SIP_note

发表于 2023-04-06 分类于 UCPH Disqus：本文字数： 7.2k 阅读时长 ≈ 13 分钟

A brief note for the class Signal and Image Processing includes most of the class.

Signal and Image Processing notes

Intro

We are dealing with signals, an image can also be considered a kind of signal.

Image and signal basics and terminology

a digital image is an n-dimensional array of quantities, if n = 2 then it's a pixel.

The resolution is given by the number of pixels in the image array

Color and spectral measurements

color can be represented in RGB(Red Greed Blue) and HSV(Hue Saturation Value)

Convert RGB to gray scale: Gray = 0.299R + 0.587G + 0.114B

Pixel-wise Operations, Intensity Transformations, Image Formation, and the Convolution Integral

Image basics

JPEG: unsigned 8-bit int(lossy)

PNG: 1,2,4,8,16 bit unsigned int

TIFF: 1-32 bit unsigned int

Basic pixel-wise operations

Adding or subtracting a constant: J(r,c) = I(r,c)+C

Multiplication or division by a constant: J(r,c) = C*I(r,c)

Adding or subtracting images (pixel-wise): J(r, c) = I A (r, c) + I B (r, c)

Multiplication or division of images (pixel-wise): J(r, c) = I A (r, c)⋅ I B (r, c)

Be careful to handle over- and underflow!
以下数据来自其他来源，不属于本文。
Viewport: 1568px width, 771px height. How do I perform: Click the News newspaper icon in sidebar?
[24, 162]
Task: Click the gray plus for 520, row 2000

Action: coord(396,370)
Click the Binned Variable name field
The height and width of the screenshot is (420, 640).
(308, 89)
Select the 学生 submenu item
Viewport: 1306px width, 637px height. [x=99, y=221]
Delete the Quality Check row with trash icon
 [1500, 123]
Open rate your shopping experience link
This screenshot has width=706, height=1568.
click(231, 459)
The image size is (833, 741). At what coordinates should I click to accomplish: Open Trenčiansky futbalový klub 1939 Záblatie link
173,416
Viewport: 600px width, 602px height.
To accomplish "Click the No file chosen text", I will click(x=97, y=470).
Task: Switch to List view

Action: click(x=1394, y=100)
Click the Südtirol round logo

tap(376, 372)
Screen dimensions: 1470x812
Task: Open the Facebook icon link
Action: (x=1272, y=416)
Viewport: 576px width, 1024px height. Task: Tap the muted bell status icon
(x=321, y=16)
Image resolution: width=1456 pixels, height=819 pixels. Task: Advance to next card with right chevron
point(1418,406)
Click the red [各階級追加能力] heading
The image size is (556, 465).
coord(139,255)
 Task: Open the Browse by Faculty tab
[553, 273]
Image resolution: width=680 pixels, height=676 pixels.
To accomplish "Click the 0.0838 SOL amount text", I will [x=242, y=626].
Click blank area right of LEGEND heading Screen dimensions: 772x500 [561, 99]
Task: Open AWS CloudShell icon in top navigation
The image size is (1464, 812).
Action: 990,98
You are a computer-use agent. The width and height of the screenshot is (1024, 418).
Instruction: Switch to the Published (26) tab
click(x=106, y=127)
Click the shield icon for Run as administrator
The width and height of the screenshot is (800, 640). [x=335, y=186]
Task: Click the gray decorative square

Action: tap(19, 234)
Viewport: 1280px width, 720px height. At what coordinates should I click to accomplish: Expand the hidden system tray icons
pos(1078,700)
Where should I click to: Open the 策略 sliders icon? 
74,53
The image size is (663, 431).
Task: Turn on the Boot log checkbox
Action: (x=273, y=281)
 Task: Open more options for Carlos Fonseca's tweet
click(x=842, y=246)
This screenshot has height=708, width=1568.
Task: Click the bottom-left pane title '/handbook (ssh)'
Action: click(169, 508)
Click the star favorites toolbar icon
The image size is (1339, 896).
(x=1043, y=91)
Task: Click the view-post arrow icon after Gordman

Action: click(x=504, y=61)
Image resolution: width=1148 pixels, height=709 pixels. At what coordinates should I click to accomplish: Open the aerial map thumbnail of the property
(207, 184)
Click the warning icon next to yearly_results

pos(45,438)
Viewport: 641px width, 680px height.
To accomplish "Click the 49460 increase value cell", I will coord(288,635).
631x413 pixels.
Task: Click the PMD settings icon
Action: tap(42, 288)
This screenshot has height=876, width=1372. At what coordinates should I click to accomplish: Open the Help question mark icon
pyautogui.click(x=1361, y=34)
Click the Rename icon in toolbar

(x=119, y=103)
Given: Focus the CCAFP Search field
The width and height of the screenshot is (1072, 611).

Usually, clip the values to the quantization range.

Pixel-wise intensity transforms

The Dynamic range is the actual range of intensity values [I min, I max] present in the image.

We can change the dynamic range of an image by applying functions on intensity values.

Logarithmic transform of intensities:

\(\begin{aligned} & J(x, y)=c \ln \left[1+\left(e^\alpha-1\right) I(x, y)\right] \alpha>0\end{aligned}\)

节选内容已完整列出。